(Excerpts from a dataset)
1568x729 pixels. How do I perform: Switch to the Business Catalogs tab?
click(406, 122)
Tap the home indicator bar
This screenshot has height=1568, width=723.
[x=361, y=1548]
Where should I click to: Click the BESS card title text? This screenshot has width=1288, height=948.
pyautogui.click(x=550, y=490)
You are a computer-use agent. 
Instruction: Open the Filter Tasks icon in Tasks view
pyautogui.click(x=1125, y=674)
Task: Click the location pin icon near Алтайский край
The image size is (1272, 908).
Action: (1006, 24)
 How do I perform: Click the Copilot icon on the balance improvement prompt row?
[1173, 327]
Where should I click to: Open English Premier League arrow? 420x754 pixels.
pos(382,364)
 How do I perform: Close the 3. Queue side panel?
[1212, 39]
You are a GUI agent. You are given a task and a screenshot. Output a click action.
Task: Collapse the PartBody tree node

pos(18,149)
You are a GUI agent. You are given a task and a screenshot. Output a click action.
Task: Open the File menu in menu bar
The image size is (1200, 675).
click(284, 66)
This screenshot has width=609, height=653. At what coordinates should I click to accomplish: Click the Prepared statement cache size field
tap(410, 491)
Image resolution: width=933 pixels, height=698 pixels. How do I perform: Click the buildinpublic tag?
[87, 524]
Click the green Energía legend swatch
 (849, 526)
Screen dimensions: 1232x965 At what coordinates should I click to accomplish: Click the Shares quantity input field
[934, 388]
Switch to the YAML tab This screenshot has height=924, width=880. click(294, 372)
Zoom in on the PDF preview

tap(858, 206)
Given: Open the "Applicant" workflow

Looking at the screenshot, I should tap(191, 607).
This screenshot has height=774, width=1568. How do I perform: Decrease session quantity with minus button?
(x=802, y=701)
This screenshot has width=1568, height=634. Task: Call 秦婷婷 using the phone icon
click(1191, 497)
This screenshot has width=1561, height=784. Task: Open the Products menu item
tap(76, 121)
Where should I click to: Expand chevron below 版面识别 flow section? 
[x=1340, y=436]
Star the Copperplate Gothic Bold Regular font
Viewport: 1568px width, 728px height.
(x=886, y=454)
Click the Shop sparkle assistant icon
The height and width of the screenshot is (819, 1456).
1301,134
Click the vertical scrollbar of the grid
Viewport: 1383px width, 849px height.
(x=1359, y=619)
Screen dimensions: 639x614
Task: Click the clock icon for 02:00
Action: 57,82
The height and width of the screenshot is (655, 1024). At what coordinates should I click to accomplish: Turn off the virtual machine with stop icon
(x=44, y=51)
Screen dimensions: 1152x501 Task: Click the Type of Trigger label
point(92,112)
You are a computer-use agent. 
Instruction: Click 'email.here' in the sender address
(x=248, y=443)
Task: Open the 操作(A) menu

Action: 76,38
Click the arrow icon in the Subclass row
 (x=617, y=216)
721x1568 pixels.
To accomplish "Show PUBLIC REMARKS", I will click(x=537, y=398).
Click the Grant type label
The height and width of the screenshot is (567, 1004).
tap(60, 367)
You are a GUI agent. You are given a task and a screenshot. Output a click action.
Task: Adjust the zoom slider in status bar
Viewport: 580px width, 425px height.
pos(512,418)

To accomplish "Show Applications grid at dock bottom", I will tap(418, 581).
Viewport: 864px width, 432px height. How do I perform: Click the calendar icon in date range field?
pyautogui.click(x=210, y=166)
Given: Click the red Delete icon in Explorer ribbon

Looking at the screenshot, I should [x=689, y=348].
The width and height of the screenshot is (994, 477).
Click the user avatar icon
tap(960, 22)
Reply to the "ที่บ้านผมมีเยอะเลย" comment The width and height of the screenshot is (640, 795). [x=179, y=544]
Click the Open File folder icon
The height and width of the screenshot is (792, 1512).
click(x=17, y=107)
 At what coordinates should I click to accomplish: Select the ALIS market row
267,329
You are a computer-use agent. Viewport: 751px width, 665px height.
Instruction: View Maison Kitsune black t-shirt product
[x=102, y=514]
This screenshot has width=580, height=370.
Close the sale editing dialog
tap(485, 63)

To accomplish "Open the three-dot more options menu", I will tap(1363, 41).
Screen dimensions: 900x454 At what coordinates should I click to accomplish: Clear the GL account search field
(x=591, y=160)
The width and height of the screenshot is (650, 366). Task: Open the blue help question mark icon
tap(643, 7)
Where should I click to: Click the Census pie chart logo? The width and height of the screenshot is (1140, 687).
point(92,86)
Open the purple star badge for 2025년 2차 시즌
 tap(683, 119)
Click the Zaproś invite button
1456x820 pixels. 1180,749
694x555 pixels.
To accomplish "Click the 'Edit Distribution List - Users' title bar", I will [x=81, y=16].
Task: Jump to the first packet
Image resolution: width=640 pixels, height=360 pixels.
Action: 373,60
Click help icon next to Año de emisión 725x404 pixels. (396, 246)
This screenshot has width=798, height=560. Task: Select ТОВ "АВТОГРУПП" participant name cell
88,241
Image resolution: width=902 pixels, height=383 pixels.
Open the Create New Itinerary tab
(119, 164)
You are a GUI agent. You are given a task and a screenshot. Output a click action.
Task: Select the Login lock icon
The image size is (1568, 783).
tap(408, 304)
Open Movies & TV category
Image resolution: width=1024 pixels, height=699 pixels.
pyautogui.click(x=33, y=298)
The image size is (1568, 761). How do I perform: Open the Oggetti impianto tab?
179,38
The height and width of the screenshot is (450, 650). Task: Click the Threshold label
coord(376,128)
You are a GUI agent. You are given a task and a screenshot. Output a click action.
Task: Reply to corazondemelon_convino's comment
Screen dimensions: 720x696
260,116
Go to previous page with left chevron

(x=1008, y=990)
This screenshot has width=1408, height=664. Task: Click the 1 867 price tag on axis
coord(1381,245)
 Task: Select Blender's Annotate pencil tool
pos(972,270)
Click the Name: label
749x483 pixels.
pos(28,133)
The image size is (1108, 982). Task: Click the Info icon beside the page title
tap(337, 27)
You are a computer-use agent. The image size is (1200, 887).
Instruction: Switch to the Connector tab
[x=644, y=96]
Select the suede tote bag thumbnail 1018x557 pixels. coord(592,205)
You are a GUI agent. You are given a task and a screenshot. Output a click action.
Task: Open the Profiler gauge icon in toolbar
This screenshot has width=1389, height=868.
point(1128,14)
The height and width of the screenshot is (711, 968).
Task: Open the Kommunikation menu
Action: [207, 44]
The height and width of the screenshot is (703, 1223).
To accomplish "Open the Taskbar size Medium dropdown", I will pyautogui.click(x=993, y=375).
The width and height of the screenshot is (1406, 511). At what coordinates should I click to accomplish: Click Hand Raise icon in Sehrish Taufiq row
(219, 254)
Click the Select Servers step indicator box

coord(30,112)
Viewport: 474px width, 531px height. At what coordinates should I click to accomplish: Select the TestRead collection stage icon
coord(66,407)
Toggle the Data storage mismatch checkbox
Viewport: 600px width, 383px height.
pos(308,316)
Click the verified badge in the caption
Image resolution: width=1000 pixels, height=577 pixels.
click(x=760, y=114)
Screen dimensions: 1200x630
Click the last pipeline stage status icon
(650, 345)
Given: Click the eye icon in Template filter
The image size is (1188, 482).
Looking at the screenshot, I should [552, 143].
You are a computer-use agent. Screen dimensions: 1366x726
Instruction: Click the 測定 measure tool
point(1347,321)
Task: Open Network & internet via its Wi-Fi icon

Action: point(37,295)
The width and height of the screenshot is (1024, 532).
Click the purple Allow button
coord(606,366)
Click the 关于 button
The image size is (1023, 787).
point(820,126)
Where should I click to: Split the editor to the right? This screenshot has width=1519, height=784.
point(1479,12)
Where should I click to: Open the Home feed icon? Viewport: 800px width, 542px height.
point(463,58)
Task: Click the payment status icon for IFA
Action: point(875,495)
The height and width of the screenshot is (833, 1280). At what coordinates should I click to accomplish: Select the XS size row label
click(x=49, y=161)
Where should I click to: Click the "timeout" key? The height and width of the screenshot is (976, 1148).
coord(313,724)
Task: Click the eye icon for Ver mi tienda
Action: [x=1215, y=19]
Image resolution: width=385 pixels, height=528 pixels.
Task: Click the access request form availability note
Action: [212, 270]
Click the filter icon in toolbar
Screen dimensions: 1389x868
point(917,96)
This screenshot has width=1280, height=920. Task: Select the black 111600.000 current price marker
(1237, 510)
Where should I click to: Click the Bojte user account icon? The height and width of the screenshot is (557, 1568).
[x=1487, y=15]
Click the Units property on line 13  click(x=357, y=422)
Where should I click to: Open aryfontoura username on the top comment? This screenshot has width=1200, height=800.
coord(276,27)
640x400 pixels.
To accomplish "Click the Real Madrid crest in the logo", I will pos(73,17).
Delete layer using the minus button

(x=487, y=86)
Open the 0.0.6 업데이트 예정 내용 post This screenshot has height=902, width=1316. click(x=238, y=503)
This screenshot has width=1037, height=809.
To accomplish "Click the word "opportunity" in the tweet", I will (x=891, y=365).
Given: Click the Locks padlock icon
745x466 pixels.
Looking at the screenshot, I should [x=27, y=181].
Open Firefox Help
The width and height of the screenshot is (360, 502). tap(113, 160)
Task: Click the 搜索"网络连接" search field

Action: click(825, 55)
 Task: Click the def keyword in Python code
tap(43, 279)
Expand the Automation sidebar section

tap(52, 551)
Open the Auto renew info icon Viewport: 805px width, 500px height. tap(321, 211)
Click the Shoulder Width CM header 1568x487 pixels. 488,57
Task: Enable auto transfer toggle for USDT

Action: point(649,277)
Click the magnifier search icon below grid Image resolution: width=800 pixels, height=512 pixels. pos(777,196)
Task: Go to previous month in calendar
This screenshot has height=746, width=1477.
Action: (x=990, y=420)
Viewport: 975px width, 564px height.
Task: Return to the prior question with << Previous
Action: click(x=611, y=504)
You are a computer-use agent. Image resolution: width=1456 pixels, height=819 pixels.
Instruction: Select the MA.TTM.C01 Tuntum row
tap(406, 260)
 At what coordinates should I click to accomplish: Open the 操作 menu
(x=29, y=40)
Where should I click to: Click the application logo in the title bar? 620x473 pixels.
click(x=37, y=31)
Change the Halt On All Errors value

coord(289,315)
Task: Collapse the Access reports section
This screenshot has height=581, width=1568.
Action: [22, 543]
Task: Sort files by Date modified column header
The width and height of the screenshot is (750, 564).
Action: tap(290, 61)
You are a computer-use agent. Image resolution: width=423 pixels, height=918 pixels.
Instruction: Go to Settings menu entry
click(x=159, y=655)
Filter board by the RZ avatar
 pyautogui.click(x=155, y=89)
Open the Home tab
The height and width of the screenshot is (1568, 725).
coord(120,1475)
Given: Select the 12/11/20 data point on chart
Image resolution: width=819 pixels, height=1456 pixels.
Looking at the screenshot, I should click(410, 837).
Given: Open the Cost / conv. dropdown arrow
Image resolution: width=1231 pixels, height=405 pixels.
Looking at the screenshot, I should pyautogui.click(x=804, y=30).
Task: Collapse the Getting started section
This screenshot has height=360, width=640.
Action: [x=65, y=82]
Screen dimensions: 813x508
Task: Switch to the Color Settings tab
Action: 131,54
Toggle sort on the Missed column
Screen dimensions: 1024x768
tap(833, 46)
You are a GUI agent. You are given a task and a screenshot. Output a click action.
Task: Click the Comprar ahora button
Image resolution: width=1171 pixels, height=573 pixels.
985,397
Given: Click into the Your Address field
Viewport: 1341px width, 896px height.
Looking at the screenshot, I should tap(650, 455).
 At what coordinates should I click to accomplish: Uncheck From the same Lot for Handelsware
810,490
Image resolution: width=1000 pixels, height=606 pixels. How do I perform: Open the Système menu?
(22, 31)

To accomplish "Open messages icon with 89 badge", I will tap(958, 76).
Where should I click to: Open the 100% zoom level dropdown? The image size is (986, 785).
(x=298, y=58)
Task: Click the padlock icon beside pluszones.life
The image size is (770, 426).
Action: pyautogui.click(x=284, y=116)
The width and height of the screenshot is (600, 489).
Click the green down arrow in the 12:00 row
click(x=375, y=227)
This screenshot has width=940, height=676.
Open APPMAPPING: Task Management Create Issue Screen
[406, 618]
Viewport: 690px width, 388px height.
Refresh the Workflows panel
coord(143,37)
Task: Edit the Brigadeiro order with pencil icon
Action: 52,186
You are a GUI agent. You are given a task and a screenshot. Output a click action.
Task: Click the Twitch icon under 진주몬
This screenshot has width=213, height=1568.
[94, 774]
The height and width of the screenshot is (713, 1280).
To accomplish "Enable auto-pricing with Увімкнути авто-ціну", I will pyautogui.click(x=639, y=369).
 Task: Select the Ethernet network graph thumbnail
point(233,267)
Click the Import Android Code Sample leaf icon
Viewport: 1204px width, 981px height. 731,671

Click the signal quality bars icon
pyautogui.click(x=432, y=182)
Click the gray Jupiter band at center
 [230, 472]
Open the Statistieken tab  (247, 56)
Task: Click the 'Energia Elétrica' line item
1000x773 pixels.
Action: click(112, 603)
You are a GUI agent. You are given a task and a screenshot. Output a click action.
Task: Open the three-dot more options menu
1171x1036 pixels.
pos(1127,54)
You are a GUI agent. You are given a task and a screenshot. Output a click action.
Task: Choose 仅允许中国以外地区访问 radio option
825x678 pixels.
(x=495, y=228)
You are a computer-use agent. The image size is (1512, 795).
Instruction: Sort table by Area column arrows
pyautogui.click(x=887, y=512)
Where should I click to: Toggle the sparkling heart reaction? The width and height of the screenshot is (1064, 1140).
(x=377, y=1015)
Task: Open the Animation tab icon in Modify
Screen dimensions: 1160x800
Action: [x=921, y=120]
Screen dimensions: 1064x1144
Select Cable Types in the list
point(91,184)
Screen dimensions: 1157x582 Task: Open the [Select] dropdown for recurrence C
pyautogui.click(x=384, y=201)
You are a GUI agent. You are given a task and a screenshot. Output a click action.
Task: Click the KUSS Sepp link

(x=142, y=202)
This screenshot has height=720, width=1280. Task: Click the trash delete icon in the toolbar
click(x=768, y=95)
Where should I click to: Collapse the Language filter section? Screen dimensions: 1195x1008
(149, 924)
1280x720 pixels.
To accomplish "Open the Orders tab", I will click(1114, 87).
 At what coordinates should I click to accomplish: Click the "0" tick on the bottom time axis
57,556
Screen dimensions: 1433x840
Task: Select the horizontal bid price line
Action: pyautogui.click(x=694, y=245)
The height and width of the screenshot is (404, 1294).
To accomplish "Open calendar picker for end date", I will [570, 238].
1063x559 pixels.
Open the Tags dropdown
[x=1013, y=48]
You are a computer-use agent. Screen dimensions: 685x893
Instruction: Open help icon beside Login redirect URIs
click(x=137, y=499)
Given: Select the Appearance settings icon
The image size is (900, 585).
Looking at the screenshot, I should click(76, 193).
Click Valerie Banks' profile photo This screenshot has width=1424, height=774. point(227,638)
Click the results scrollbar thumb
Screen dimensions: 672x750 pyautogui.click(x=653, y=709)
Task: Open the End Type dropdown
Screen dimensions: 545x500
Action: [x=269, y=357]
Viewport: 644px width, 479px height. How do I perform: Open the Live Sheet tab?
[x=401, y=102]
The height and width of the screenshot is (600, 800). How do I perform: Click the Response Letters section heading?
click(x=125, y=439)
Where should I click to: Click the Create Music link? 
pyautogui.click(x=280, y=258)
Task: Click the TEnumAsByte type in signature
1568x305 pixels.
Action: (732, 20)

- WHAT IS REQUIRED -
When you reach the line holding "Given: Click into the Your Address field" in the records above, begin reproducing exactly, stop after the line holding "Viewport: 690px width, 388px height.", and output nothing else.

- RESPONSE TO THIS EXERCISE -
Given: Click into the Your Address field
Viewport: 1341px width, 896px height.
Looking at the screenshot, I should tap(650, 455).
 At what coordinates should I click to accomplish: Uncheck From the same Lot for Handelsware
810,490
Image resolution: width=1000 pixels, height=606 pixels. How do I perform: Open the Système menu?
(22, 31)

To accomplish "Open messages icon with 89 badge", I will tap(958, 76).
Where should I click to: Open the 100% zoom level dropdown? The image size is (986, 785).
(x=298, y=58)
Task: Click the padlock icon beside pluszones.life
The image size is (770, 426).
Action: pyautogui.click(x=284, y=116)
The width and height of the screenshot is (600, 489).
Click the green down arrow in the 12:00 row
click(x=375, y=227)
This screenshot has width=940, height=676.
Open APPMAPPING: Task Management Create Issue Screen
[406, 618]
Viewport: 690px width, 388px height.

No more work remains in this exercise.